UNITED STATES
SECURITIES AND EXCHANGE COMMISSION
WASHINGTON, D.C. 20549
___________________
FORM 8-K
___________________

CURRENT REPORT
Pursuant to Section 13 or 15(d) of the Securities Exchange Act of 1934
Date of report (Date of earliest event reported): September 20, 2017
Investar Holding Corporation
(Exact name of registrant as specified in its charter)

 
 
 
Louisiana
001-36522
27-1560715
(State or other jurisdiction
of incorporation)
(Commission
File Number)
(I.R.S. Employer
Identification No.)
7244 Perkins Road
Baton Rouge, Louisiana 70808
(Address of principal executive offices, including zip code)
Registrant’s telephone number, including area code: (225) 227-2222

Check the appropriate box below if the Form 8-K filing is intended to simultaneously satisfy the filing obligation of the registrant under any of the following provisions (see General Instruction A.2. below):
¨
Written communications pursuant to Rule 425 under the Securities Act (17 CFR 230.425)
¨
Soliciting material pursuant to Rule 14a-12 under the Exchange Act (17 CFR 240.14a-12)
¨
Pre-commencement communications pursuant to Rule 14d-2(b) under the Exchange Act (17 CFR 240.14d-2(b))
¨
Pre-commencement communications pursuant to Rule 13e-4(c) under the Exchange Act (17 CFR 240.13e-4(c))

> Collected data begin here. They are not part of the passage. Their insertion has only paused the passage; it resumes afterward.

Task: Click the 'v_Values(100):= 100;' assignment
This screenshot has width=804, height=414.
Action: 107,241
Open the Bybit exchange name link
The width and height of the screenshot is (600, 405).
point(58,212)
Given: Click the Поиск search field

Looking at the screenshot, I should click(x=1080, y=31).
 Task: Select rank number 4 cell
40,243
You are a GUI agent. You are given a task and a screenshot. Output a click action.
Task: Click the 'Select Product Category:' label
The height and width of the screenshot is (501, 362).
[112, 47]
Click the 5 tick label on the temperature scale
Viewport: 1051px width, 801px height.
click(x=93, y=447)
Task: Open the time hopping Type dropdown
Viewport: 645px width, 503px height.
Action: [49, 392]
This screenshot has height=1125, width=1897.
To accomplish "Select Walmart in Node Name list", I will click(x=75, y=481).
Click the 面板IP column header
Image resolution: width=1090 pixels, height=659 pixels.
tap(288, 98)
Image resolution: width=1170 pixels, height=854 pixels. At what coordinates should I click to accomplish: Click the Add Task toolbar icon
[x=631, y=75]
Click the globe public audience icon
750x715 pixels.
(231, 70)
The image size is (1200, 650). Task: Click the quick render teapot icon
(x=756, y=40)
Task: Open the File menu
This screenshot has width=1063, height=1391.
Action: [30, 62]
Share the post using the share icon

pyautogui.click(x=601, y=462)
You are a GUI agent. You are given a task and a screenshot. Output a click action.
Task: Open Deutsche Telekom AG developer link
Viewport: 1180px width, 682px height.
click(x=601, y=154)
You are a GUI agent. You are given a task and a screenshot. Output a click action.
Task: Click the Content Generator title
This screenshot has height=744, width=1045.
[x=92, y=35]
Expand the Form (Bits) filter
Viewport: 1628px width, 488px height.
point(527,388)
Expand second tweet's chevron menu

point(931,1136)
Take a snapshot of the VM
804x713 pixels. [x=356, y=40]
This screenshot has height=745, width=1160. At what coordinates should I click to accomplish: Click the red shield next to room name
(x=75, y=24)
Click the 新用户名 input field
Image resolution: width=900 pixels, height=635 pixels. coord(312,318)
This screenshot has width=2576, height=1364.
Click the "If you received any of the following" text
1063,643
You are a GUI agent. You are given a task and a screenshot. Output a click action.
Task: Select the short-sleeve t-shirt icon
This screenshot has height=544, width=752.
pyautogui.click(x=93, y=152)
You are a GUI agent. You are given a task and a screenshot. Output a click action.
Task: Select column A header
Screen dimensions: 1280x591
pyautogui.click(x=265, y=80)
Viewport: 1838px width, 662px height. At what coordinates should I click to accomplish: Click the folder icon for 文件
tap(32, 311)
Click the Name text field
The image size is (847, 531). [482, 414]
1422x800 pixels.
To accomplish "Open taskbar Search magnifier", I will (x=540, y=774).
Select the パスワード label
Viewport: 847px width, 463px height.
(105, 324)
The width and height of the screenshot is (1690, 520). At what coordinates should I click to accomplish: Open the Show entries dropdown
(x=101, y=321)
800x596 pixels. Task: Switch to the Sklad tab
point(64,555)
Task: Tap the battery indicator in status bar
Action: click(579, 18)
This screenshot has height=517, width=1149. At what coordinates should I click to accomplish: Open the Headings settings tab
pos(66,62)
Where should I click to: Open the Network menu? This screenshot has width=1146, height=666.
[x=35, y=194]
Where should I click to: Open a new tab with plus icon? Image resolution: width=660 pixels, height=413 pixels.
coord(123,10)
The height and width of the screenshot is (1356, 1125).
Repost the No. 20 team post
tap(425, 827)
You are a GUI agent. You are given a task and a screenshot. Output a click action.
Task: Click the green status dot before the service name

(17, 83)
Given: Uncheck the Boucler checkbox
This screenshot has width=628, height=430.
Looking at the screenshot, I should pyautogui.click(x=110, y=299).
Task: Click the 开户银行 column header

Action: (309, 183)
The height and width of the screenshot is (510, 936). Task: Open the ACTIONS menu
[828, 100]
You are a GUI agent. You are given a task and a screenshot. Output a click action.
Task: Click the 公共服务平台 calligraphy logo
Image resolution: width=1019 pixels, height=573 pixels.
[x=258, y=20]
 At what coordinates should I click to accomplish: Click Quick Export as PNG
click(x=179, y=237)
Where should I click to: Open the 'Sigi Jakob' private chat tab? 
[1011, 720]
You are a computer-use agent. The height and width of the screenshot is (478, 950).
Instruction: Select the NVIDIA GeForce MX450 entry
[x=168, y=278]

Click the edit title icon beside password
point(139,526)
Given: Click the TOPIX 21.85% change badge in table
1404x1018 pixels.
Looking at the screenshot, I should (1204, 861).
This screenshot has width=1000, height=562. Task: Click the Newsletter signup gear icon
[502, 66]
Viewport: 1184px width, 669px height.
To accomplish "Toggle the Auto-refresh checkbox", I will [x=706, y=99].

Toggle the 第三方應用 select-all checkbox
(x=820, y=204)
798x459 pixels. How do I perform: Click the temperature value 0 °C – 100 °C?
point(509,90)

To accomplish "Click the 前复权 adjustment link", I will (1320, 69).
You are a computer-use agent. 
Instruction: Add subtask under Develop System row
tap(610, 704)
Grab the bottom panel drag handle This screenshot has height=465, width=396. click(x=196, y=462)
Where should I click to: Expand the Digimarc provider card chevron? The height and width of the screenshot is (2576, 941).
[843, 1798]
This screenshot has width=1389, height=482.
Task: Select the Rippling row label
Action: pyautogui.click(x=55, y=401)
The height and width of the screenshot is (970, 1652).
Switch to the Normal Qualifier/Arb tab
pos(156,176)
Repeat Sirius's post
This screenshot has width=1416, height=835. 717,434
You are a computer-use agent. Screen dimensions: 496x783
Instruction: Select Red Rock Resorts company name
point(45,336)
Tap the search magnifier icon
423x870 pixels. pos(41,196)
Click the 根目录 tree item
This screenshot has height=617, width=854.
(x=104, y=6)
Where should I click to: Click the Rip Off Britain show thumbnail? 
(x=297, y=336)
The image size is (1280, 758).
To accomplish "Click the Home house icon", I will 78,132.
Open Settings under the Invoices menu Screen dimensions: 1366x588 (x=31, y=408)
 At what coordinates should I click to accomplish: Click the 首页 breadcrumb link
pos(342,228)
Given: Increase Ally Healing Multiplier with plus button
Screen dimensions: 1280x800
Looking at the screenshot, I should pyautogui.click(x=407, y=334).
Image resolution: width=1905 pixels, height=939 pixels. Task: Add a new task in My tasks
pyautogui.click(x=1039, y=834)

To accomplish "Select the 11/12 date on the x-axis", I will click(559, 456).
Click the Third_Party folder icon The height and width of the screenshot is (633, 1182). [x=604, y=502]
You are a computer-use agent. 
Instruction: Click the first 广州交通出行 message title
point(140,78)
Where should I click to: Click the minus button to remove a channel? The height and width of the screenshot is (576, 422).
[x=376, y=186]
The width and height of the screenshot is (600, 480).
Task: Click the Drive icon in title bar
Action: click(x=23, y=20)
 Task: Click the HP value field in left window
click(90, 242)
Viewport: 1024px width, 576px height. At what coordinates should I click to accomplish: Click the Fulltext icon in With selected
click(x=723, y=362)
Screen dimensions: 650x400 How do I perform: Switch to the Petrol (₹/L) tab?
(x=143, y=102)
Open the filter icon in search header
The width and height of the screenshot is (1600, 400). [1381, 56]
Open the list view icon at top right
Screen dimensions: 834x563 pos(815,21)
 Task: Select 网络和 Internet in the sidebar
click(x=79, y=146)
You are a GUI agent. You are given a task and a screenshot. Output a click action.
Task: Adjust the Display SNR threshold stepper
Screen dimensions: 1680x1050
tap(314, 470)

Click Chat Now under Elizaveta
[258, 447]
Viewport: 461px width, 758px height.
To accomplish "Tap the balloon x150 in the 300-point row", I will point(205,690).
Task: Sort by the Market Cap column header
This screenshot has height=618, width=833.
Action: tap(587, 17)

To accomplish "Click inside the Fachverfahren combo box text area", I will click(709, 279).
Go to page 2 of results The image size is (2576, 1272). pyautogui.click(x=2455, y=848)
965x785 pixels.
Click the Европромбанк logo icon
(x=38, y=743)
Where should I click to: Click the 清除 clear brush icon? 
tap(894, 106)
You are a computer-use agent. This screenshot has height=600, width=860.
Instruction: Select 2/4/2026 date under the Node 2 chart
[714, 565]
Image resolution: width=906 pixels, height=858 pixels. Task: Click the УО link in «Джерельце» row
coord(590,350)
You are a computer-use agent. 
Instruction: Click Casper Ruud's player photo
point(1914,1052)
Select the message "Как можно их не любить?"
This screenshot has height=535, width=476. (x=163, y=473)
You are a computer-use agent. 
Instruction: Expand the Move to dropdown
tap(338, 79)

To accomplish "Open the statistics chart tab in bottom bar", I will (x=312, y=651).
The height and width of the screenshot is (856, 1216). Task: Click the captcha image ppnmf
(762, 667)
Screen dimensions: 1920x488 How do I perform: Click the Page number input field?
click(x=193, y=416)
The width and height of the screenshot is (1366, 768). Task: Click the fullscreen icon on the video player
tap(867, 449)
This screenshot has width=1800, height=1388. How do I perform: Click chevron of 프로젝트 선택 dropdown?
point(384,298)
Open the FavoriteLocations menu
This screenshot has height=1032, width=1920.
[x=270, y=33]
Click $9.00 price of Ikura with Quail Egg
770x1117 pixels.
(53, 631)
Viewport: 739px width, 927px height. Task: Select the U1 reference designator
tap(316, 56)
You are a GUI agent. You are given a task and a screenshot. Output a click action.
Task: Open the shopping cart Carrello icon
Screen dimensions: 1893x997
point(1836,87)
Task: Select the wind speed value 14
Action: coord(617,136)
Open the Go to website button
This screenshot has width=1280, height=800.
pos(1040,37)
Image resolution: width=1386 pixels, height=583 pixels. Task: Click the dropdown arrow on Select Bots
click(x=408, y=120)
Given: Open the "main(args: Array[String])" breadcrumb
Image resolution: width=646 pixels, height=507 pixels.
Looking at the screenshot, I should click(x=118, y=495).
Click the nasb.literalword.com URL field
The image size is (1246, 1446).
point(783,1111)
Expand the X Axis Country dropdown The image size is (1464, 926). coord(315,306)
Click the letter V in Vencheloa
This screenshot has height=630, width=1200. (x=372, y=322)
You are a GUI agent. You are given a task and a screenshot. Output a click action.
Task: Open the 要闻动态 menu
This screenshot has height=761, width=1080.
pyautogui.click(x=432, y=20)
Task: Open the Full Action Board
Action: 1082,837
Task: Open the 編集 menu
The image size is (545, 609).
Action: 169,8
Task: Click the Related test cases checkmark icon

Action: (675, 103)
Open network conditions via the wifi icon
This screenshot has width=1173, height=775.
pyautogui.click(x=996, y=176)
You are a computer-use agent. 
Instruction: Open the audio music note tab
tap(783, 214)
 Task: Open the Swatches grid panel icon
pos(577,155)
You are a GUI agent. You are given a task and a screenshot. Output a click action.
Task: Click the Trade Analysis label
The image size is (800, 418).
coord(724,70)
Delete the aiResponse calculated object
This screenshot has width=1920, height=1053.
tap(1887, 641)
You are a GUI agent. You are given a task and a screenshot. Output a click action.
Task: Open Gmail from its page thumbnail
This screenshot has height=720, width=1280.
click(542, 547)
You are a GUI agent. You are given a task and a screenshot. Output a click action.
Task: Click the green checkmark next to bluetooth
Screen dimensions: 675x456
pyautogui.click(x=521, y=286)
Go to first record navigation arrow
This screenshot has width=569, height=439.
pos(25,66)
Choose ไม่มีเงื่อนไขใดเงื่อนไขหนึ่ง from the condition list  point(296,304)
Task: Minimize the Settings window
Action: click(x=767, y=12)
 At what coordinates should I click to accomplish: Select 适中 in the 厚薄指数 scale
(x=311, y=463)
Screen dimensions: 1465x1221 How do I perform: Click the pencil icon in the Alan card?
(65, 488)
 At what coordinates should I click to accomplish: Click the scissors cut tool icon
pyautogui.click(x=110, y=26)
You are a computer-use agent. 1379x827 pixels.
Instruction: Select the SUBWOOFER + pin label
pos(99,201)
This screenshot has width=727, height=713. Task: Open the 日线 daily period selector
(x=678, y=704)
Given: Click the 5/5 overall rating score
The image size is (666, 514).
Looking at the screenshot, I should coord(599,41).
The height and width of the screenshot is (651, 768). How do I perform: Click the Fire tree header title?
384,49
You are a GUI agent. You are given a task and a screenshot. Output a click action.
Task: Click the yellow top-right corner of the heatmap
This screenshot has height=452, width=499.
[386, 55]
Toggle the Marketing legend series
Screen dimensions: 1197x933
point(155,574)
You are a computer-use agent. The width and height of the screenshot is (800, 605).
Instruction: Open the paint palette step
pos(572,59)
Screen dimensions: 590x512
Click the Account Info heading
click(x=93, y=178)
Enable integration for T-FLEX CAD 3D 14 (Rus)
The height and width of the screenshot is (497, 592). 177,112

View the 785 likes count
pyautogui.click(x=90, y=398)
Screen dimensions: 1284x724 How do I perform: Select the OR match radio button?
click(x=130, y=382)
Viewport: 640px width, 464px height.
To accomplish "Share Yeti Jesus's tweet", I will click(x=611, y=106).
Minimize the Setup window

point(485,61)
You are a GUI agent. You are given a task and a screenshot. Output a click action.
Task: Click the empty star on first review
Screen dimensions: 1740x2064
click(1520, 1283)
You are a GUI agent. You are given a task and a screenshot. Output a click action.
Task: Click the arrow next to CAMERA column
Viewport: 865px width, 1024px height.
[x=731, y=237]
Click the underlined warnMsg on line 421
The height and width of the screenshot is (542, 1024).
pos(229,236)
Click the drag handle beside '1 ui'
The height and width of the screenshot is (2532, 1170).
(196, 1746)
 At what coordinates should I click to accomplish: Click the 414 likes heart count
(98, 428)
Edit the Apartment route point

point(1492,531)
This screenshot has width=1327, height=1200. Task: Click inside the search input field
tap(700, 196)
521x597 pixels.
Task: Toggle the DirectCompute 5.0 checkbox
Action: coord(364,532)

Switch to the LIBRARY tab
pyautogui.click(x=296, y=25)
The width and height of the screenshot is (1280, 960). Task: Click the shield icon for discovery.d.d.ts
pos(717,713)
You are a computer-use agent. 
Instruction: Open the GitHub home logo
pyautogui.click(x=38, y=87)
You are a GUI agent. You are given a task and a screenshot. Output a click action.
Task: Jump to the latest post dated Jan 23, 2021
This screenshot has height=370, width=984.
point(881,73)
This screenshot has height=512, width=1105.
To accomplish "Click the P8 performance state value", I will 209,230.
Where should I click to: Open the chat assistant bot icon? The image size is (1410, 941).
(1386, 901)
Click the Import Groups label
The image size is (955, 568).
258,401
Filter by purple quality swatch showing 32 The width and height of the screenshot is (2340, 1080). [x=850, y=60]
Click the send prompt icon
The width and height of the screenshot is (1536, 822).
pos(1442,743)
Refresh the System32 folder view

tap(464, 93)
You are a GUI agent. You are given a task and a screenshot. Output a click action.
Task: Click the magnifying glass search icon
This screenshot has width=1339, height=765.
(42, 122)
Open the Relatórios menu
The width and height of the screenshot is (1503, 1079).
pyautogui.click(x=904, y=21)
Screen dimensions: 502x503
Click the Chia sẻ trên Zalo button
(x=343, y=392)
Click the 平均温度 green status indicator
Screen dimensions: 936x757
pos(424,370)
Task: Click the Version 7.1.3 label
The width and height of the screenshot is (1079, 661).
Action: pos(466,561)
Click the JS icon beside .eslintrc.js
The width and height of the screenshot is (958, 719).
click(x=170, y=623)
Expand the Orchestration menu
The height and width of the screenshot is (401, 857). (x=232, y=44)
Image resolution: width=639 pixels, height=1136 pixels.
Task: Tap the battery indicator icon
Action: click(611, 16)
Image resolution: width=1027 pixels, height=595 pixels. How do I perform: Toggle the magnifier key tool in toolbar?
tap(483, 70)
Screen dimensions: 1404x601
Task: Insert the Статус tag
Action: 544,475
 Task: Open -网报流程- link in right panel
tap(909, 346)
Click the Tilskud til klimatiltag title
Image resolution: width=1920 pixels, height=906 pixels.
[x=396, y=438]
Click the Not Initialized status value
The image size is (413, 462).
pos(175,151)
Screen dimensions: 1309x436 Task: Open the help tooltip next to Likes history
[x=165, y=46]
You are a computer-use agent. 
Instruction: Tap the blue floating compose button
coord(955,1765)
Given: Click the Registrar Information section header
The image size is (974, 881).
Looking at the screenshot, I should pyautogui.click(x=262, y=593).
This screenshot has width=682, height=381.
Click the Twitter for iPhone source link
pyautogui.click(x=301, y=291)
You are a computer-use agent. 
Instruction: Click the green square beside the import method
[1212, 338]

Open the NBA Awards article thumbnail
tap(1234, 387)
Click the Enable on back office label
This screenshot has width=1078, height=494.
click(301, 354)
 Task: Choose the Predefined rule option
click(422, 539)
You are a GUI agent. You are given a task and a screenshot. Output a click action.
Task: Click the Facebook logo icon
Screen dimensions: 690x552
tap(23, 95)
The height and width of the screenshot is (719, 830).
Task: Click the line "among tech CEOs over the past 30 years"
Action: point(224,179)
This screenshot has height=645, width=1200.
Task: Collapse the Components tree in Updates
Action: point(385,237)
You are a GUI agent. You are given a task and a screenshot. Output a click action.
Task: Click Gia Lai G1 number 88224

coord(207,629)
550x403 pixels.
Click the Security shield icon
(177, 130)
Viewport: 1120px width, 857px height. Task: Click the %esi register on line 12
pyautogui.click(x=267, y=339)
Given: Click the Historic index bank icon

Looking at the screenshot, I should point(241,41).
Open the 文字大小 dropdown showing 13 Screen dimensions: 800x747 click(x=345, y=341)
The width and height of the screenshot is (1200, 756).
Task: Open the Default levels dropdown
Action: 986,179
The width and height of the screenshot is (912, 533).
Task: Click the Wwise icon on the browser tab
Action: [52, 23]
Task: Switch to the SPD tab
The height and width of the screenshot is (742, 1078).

Indicate by check mark whether the registrant is an emerging growth company as defined in Rule 405 of the Securities Act of 1933 (§230.405 of this chapter) or Rule 12b-2 of the Securities Exchange Act of 1934 (§240.12b-2 of this chapter).

Emerging growth company þ

If an emerging growth company, indicate by check mark if the registrant has elected not to use the extended transition period for complying with any new or revised financial accounting standards provided pursuant to Section 13(a) of the Exchange Act. þ







Item 5.03
Amendments to Articles of Incorporation or Bylaws; Change in Fiscal Year
The Board of Directors of Investar Holding Corporation voted on September 20, 2017 at its regularly scheduled monthly meeting to amend the Corporation’s By-Laws to change the Corporation’s annual meeting of shareholders from the third Wednesday in May to the fourth Wednesday in May each year. The Corporation’s 2018 annual meeting of shareholders will occur on May 23, 2018. This description is qualified by the full text of the amendment, which is attached hereto as Exhibit 3.1 and incorporated herein by reference.

Item 9.01.
Financial Statements and Exhibits
(d) Exhibits
Exhibit
Number
Description of Exhibit
 
 
3.1
Second Amendment to the By-laws of Investar Holding Corporation, dated September 20, 2017.









EXHIBIT INDEX

Exhibit
Number
Description of Exhibit
 
 






SIGNATURE
Pursuant to the requirements of the Securities Exchange Act of 1934, the registrant has duly caused this report to be signed on its behalf by the undersigned hereunto duly authorized.

 
 
 
 
 
 
INVESTAR HOLDING CORPORATION
 
 
 
 
Date: September 26, 2017
 
By:
/s/ John J. D’Angelo
 
 
 
John J. D’Angelo
 
 
 
President and Chief Executive Officer




EXHIBIT 3.1
SECOND AMENDMENT
TO THE BY-LAWS
OF
INVESTAR HOLDING CORPORATION

Investar Holding Corporation, a Louisiana corporation (the “Corporation”), through its undersigned secretary, does certify that:
I.
Amendment to the By-laws . The following amendment to the By-laws of the Corporation has been duly adopted by the Board of Directors of the Corporation, as authorized by Article VIII of the Corporation’s Restated Articles of Incorporation:
A.
Section 1.01 of the By-laws of the Corporation is hereby deleted in its entirety, and the following is hereby substituted in lieu thereof:
Section 1.01 Annual Meetings. The annual meeting of the shareholders of Investar Holding Corporation (the “Corporation”) for the election of Directors and the transaction of whatever other business may properly come before the meeting shall be held on the fourth Wednesday of May of each year or such other date selected by the Board of Directors. The Board of Directors shall select the time and place for the annual meeting. Notice of such meeting shall be mailed, postage prepaid, at least ten (10) days and not more than sixty (60) days prior to the date of the annual meeting, addressed to each shareholder of record entitled to vote at such meeting at such shareholder’s last known address.

II.
Ratification of the By-laws. The By-laws of the Corporation are hereby ratified and confirmed in all respects, as amended herein.

***********************

I, Randolf F. Kassmeier, certify that I am the duly elected and authorized corporate Secretary of Investar Holding Corporation, currently serving in such capacity, and as such, am the official custodian of its records; and that the foregoing amendment to the By-laws of the Corporation was duly adopted by the Board of Directors of the Corporation at a meeting duly called and convened on September 20, 2017.